◆ REQUIREMENT 1
Find every line in the records that contains the word "step", and copy each of those lines.

◆ EXTRACT

2. The credit cost collapse is the profit multiplier. Provisions fell from ₹6,420 Cr (FY21) to ₹850 Cr (FY26) — a ₹5,570 Cr / 87% drop. Of the ₹4,660 Cr increase in Net Profit between FY21 and FY26, roughly 70-75% is explainable by credit-cost normalisation alone. This is mechanical, durable as long as slippages stay below 1%, and the marginal slippage cycle will be the only factor that can break the trend.
3. ROE is rising on a stable equity base. ROE % of 16% in FY26 (per Screener) is calculated on the opening networth of ₹32,234 Cr — implying Net Profit / Avg Networth of ~16.7%. The bank is not growing its share count; Equity Capital is flat at ₹19,257 Cr since FY25, so EPS leverage is real (5-year EPS CAGR of 43.6% vs Net Profit CAGR of 48.2%).

◆ INFORMATION GIVEN
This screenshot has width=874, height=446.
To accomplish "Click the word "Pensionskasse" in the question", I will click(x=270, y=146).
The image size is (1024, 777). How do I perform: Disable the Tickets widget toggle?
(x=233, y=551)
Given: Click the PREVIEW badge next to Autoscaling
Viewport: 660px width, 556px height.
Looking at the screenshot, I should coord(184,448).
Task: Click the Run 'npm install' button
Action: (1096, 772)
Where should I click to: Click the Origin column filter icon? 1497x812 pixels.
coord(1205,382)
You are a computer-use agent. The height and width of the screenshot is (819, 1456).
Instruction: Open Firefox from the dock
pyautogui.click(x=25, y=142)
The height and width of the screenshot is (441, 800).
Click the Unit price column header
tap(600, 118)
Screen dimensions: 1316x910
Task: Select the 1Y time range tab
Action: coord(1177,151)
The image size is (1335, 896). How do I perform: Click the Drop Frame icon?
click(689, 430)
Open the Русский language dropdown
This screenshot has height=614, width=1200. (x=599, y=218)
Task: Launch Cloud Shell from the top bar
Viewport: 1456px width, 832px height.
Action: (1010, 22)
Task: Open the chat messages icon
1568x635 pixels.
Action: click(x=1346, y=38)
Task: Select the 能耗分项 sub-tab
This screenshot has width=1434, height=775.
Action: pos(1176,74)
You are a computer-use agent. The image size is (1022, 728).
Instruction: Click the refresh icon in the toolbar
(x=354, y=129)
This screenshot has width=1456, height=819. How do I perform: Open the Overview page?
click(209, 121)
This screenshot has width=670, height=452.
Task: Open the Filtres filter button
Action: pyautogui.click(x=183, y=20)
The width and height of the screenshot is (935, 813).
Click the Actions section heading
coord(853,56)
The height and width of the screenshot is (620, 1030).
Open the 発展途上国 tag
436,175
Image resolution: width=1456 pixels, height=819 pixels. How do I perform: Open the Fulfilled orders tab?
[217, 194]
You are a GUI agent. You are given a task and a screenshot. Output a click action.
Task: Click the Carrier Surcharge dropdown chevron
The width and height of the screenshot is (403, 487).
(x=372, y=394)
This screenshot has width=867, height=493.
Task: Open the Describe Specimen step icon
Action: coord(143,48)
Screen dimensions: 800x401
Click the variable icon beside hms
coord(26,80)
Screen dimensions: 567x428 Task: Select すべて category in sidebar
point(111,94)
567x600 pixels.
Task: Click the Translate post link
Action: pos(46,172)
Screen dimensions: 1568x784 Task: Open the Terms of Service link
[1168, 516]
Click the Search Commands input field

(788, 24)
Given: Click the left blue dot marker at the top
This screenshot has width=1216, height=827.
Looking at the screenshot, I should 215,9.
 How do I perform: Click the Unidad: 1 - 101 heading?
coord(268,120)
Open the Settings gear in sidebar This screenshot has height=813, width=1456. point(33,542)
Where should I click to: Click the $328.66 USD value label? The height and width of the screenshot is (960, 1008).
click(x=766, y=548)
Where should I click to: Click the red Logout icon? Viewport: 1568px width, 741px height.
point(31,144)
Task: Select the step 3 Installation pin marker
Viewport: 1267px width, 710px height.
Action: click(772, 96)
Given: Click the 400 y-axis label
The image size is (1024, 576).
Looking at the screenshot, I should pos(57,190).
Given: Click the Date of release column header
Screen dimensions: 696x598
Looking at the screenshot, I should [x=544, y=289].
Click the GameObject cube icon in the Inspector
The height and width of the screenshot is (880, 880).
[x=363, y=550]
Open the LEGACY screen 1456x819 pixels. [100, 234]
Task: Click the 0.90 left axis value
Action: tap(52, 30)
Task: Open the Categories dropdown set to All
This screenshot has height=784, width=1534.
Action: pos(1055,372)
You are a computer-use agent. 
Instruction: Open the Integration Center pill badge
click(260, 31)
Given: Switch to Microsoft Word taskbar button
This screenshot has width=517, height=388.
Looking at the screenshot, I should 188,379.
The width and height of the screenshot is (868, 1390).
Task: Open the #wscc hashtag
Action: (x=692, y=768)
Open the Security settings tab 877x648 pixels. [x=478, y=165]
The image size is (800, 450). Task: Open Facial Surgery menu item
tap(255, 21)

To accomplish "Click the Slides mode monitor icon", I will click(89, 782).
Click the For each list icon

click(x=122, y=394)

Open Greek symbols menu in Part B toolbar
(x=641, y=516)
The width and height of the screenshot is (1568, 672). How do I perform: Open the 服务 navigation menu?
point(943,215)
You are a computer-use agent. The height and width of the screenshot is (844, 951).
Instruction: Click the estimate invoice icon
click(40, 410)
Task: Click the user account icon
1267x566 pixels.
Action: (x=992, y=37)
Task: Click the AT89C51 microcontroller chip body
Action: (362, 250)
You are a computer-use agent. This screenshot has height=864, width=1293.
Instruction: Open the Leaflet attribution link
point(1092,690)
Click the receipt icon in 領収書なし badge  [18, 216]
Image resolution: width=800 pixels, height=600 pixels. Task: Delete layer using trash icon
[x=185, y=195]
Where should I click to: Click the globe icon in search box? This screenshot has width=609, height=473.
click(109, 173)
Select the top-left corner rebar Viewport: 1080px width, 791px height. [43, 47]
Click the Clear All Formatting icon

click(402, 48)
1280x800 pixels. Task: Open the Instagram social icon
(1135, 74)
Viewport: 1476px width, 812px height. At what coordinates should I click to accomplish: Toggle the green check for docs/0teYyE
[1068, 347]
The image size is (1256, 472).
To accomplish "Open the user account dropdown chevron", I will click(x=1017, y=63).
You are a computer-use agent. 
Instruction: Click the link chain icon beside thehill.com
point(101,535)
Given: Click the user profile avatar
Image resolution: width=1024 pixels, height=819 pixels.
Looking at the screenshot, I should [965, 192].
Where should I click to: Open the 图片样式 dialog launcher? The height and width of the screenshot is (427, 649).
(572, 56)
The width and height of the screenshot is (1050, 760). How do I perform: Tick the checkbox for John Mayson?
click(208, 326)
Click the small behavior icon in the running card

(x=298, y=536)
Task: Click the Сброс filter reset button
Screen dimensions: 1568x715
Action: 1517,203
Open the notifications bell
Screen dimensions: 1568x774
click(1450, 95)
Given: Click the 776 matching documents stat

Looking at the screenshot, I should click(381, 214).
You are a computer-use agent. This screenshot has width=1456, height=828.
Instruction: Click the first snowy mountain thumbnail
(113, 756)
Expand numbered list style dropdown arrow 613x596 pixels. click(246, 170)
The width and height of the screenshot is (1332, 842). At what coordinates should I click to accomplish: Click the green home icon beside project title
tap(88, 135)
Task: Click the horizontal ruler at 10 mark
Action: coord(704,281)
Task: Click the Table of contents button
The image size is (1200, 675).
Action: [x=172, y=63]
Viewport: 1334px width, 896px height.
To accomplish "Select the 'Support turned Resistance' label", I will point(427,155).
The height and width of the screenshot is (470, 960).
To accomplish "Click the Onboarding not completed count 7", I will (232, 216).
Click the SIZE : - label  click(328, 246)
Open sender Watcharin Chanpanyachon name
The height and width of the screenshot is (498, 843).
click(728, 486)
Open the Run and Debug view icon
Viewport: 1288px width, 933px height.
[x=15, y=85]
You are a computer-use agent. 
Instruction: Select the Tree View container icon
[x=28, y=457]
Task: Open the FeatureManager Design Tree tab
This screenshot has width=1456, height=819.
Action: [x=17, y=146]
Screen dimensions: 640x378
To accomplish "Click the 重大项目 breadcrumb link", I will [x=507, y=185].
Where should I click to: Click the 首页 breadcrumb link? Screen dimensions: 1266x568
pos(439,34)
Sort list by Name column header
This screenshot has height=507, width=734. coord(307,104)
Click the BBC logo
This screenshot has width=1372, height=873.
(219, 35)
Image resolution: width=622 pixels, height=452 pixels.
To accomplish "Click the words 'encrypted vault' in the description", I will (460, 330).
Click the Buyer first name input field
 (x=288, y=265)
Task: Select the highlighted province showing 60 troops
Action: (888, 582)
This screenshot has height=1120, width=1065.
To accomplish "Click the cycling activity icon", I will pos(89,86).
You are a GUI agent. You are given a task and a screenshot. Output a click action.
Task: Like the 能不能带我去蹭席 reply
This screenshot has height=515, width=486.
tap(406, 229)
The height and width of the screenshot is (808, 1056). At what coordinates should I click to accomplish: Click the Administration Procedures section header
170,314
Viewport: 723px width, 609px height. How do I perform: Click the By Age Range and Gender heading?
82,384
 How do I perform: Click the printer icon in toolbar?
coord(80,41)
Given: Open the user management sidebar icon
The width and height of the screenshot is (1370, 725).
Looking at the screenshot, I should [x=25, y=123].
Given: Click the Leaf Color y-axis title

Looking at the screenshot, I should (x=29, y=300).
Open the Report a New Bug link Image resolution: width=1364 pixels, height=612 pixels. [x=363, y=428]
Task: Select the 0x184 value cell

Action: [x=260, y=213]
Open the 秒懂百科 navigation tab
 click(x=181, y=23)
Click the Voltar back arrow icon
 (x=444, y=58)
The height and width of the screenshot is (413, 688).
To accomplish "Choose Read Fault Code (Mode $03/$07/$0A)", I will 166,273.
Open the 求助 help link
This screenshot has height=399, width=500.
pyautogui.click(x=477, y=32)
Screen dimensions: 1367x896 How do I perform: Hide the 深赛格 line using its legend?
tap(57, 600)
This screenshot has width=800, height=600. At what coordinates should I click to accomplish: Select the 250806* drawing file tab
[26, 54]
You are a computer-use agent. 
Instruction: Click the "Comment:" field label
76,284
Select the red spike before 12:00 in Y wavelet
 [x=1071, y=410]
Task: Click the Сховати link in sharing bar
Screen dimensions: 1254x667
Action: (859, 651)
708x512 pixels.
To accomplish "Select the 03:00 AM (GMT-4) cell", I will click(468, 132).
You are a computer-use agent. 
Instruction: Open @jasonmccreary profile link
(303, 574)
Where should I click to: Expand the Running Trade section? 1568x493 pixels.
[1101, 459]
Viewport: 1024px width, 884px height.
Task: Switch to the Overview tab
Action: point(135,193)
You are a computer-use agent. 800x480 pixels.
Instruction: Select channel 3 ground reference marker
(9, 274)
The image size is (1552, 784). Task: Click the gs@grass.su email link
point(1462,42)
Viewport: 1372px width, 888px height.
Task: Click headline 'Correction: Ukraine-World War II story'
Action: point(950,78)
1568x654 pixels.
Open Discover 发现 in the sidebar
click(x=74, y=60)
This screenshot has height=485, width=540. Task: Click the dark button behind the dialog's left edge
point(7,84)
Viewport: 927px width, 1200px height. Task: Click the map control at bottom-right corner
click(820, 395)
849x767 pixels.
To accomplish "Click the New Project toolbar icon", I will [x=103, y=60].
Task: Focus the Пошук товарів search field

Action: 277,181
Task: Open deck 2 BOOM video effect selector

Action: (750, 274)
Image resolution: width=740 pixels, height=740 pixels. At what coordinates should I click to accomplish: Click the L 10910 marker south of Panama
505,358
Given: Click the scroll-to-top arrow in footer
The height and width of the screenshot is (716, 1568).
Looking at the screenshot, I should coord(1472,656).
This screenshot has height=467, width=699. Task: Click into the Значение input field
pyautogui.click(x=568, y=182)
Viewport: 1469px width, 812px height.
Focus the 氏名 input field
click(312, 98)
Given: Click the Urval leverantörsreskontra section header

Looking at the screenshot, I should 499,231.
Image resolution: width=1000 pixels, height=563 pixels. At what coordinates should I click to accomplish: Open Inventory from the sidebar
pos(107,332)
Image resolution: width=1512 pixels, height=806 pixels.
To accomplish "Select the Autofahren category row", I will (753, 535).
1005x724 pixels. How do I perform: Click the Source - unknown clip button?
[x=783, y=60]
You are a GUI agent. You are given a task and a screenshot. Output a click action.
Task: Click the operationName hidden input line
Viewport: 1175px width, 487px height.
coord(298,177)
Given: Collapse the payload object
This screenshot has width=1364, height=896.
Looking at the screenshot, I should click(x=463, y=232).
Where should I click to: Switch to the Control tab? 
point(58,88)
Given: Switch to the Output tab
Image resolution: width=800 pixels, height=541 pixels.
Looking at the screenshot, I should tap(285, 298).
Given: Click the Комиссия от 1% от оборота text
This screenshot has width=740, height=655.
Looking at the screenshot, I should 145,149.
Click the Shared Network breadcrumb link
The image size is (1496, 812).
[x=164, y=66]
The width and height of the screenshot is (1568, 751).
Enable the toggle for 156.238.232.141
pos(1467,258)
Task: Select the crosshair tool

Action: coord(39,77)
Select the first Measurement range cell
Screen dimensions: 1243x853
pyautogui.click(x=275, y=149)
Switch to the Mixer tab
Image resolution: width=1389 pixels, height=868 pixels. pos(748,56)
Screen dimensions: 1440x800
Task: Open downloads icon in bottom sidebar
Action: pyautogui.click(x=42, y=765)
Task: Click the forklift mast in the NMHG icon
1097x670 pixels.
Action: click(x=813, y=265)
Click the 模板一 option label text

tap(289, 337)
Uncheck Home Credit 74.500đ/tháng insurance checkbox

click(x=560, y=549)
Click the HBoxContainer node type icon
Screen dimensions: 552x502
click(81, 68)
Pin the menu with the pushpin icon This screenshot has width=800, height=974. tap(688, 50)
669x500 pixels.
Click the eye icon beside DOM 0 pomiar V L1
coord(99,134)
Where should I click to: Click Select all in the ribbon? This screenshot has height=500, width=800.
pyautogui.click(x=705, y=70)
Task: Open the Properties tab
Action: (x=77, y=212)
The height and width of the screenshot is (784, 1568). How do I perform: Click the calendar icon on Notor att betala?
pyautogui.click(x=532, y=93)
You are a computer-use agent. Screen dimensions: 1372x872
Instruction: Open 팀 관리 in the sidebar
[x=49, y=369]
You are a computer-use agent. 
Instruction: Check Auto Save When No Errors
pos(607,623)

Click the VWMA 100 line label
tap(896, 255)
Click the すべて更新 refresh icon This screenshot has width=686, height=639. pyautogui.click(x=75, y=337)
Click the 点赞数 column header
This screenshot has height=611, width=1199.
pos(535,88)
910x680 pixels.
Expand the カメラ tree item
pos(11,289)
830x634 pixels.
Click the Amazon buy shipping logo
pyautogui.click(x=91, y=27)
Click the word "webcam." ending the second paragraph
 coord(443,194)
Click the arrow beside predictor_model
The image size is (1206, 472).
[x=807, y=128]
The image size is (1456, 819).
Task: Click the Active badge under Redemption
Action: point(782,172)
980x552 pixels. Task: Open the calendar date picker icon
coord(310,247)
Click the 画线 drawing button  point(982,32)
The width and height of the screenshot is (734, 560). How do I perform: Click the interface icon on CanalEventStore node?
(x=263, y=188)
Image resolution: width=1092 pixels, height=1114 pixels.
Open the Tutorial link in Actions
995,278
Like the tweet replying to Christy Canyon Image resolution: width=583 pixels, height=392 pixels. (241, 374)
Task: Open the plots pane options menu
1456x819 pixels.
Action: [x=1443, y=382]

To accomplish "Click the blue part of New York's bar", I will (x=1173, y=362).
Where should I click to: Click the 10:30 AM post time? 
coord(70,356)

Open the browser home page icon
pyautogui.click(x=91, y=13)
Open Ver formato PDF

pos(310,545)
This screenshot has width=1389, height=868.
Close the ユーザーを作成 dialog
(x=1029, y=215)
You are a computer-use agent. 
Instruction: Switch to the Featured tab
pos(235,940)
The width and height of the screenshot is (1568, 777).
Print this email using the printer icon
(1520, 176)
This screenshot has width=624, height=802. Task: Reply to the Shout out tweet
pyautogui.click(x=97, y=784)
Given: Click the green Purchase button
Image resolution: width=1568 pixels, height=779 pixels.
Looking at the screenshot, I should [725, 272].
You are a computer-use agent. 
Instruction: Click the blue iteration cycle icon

◆ REQUIREMENT 2
In the text on the bank's earnings, why is the EPS leverage called real?

◆ CORRECT OUTPUT 1
Task: Open the Describe Specimen step icon
Task: Select the step 3 Installation pin marker

◆ CORRECT OUTPUT 2
The bank is not growing its share count. Its Equity Capital has been flat at ₹19,257 Cr since FY25.